Mas na Ucrânia, diz o militar, todos os veteranos estão sofrendo.
"Não se trata apenas do estigma em relação ao suicídio, trata-se de um estigma em relação aos veteranos", denuncia. "A Ucrânia está matando seus veteranos. Temos os ministérios gastando milhões para se exibir em competições esportivas, enquanto em pequenos vilarejos e cidades os veteranos estão morrendo porque nem sequer têm um assistente social para ir até eles e perguntar como estão."
Sokil acabou de ter um filho, e ele e sua esposa tiveram atendimentos com um psicólogo durante toda a gravidez.

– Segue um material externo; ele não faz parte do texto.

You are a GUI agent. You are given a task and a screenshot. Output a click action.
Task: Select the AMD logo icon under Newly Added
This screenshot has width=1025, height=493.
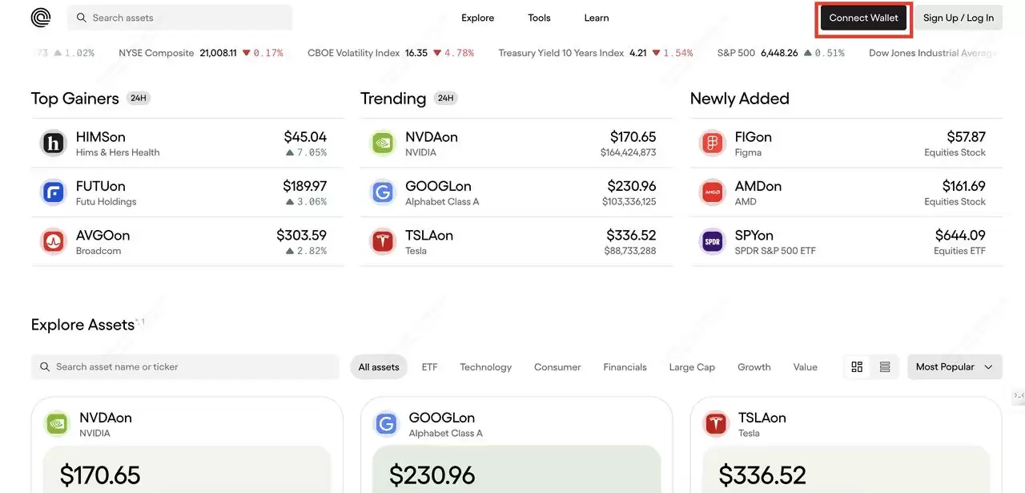pos(712,192)

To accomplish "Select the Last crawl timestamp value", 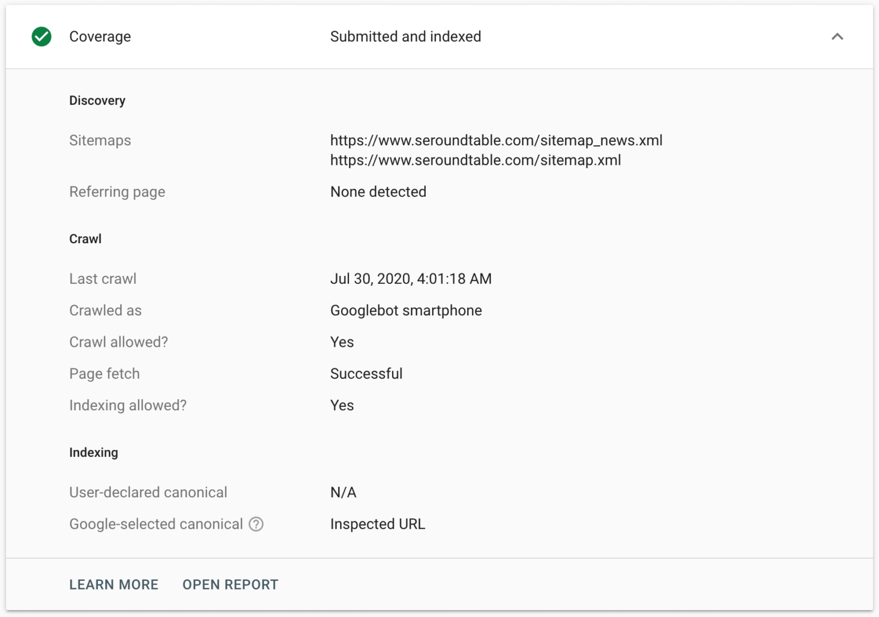I will (x=410, y=279).
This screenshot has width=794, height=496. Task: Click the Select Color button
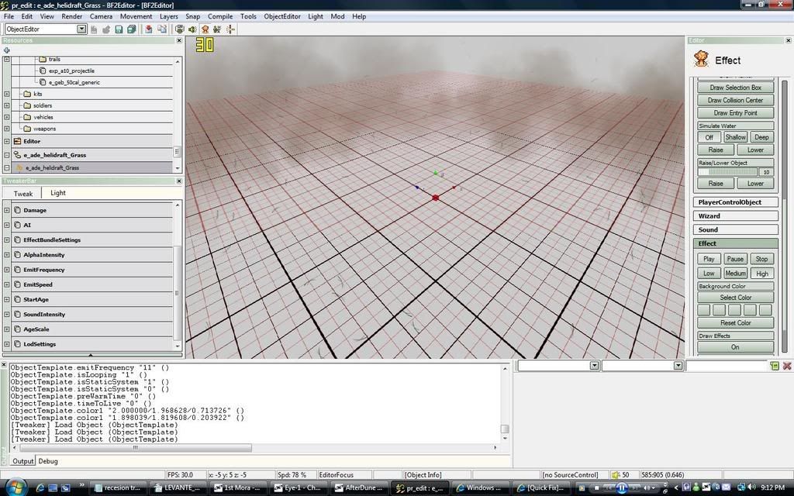[735, 298]
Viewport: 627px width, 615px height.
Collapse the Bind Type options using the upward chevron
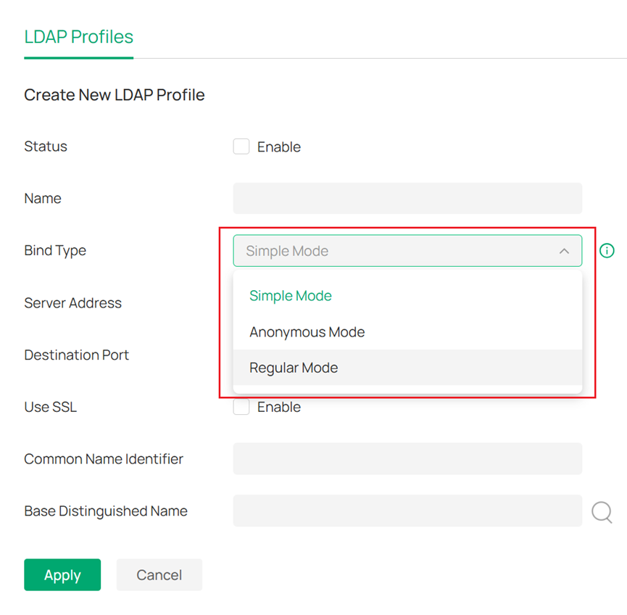click(x=565, y=250)
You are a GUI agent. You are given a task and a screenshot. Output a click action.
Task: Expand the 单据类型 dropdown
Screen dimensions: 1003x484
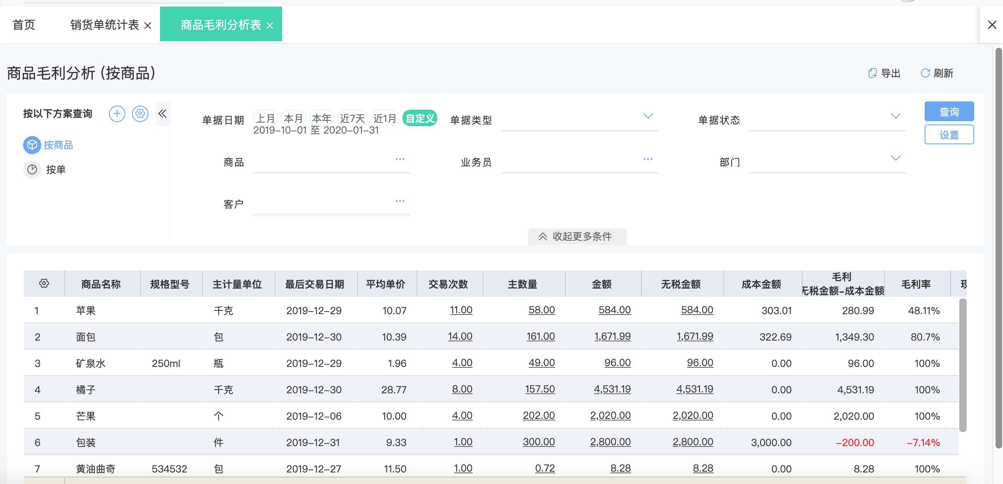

"Aquele psicólogo nos colocou inteiros de volta", lembra ele. "Superamos nosso medo da perda."
Inna Darahanchuk, vice-ministra para Assuntos dos Veteranos, disse à BBC que a melhoria no apoio à saúde mental é a prioridade do órgão para o próximo ano.
Padre usa brecha para dar assistência às famílias
No centro de Kiev, ao longo de um muro perto da igreja do padre Dmitriev, há retratos da maioria dos mortos em combate ucranianos — que somam cerca de 14 mil, segundo dados do governo. Faltam ali os homens e mulheres, militares ativos ou veteranos, que se mataram. O padre Dmitriev gostaria que seus retratos estivessem lá também.
Alguns anos antes da guerra, Dmitriev descobriu que havia uma espécie de brecha nas regras da igreja sobre suicídio que permitia a um padre comparecer a um funeral para dar apoio à família da pessoa morta, desde que não conduzisse o funeral.
É assim que ele contorna o sistema. E, quando pode, encoraja outros padres ortodoxos a fazerem a mesma coisa.
"Digo: vá lá e ore, diga algumas palavras boas. Leia o Pai Nosso. A família não saberá se é o rito completo ou não."